Cascaded Text Generation with Markov Transformers
Authors: Yuntian Deng, Alexander Rush
NeurIPS 2020 | Conference PDF | Archive PDF | Plain Text | LLM Run Details
| Reproducibility Variable | Result | LLM Response |
|---|---|---|
| Research Type | Experimental | Experiments on five machine translation datasets compare this approach to other beam search and nonautoregressive baselines. Our inference approach is comparably fast to non-autoregressive methods while allowing for local dependencies in a principled, probabilistic way. Results validate the competitive accuracy/speed tradeoff of our approach compared to existing methods. |
| Researcher Affiliation | Academia | Yuntian Deng Harvard University dengyuntian@seas.harvard.edu Alexander M. Rush Cornell University arush@cornell.edu |
| Pseudocode | Yes | Algorithm 1 Parallel Cascaded Decoding |
| Open Source Code | Yes | The code for reproducing all results is available at https://github.com/harvardnlp/cascaded-generation. |
| Open Datasets | Yes | We evaluate our approach on five commonly used machine translation benchmark datasets: IWSLT14 De-En [6] ( 160k parallel sentences), WMT14 En-De/De-En1 [29] ( 4M parallel sentences) and WMT16 En-Ro/Ro-En2 [3] ( 610k parallel sentences). |
| Dataset Splits | Yes | We sample all validation datasets to be at most 3k.
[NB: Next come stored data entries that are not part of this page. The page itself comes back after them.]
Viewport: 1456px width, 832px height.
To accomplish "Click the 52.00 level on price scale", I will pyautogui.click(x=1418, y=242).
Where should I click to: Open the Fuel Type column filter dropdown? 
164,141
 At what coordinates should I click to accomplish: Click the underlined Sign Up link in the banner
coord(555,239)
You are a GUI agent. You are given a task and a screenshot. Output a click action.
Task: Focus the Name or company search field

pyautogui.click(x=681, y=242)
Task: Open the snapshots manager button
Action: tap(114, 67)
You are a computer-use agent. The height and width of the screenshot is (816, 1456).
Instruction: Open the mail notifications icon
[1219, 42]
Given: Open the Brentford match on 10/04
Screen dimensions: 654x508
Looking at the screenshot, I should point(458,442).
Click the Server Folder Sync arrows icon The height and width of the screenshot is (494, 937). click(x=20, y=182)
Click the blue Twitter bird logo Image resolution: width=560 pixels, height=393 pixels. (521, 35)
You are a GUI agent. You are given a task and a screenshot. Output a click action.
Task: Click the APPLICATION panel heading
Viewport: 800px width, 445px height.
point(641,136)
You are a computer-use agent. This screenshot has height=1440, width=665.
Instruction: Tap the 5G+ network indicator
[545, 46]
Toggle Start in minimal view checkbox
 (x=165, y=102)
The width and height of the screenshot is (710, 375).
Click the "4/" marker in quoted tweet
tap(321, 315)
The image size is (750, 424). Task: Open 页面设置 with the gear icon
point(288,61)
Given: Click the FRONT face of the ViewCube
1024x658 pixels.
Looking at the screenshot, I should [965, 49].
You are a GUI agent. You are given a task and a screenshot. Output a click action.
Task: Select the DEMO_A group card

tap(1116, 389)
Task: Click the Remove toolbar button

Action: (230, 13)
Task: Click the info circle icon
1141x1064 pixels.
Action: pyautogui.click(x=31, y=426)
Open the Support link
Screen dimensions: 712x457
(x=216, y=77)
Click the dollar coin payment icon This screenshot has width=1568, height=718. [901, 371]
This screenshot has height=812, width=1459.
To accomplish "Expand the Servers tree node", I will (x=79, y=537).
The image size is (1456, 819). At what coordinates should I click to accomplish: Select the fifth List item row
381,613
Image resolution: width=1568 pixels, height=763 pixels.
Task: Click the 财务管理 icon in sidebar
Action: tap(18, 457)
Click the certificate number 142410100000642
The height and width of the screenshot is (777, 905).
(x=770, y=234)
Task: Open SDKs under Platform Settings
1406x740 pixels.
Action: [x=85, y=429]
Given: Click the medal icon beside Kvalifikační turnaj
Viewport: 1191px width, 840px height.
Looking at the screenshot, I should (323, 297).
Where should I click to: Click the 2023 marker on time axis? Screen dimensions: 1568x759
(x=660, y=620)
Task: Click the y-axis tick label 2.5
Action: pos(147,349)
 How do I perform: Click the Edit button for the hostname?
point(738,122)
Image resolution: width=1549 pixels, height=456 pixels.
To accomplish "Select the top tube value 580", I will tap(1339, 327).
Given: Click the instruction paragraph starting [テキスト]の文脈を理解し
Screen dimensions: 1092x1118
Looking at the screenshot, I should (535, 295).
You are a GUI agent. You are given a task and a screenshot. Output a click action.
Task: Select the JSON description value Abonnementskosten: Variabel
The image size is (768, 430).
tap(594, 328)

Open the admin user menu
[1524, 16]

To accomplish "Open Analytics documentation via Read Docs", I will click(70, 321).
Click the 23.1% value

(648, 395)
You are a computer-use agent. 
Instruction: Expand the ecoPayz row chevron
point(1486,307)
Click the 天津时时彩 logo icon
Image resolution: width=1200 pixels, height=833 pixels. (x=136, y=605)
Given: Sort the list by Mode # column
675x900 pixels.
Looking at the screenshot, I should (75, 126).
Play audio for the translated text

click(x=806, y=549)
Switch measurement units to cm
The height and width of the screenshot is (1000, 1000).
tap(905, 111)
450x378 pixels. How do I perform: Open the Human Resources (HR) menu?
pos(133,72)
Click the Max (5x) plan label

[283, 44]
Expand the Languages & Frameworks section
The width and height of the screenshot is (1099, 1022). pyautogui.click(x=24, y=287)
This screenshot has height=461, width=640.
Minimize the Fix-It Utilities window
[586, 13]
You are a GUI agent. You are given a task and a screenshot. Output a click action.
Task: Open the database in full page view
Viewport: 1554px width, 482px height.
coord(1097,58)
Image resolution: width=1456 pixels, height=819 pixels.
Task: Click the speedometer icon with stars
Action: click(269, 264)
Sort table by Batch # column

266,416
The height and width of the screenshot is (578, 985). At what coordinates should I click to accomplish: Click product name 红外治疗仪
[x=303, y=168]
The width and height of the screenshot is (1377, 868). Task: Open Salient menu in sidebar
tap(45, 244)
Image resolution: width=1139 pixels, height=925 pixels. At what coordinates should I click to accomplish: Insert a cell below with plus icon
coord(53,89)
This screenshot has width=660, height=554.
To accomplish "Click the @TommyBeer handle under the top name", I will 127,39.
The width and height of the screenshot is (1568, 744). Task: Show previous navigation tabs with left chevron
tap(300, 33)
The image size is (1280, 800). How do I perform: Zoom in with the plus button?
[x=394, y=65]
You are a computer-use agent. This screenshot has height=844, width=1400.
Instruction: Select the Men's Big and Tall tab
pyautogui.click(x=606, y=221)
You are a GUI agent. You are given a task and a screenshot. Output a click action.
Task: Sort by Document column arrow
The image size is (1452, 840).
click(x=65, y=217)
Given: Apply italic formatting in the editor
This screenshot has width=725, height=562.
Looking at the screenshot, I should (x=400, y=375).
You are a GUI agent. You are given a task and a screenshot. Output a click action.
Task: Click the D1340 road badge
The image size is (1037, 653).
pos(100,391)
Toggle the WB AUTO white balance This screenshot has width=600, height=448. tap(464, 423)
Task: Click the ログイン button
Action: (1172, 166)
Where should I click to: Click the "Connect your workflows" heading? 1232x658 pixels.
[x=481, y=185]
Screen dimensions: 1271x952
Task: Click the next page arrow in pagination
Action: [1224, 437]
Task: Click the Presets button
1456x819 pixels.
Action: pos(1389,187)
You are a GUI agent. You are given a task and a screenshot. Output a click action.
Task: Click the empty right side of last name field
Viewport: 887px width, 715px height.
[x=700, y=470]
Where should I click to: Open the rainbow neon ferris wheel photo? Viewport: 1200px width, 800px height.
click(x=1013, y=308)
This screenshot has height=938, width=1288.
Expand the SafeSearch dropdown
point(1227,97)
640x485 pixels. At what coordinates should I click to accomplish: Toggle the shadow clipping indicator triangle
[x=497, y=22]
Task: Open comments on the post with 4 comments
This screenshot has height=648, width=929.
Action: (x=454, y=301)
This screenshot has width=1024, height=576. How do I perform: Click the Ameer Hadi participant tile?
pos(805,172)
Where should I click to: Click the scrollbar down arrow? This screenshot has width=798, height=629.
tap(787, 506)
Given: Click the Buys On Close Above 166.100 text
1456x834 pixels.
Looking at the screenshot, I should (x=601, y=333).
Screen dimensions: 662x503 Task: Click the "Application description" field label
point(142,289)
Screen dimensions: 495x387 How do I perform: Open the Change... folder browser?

To process the data, we use Byte Pair Encoding (BPE) [46, 23] learned on the training set with a shared vocabulary between source and target. |
| Hardware Specification | Yes | We measure the average decoding time of a single sentence [13, 25, 16, 15, 55, 51] on a 12GB Nvidia Titan X GPU. |
| Software Dependencies | No | The paper mentions using FAIRSEQ [34] and PyTorch [35] but does not provide specific version numbers for these software components. |
| Experiment Setup | Yes | Model Settings Markov transformer uses the same hyperparameters as standard transformers. The base settings are from FAIRSEQ3 [34]: For IWSLT14 De-En, we use 6 layers, 4 attention heads, model dimension 512, hidden dimension 1024; for WMT14 En-De/De-En and WMT16 En-Ro/Ro-En we use 6 layers, 8 attention heads, model dimension 512, hidden dimension 2048. It differs only in the application of attention barriers, where we set M = 4. The optimization settings can be found at supplementary materials. |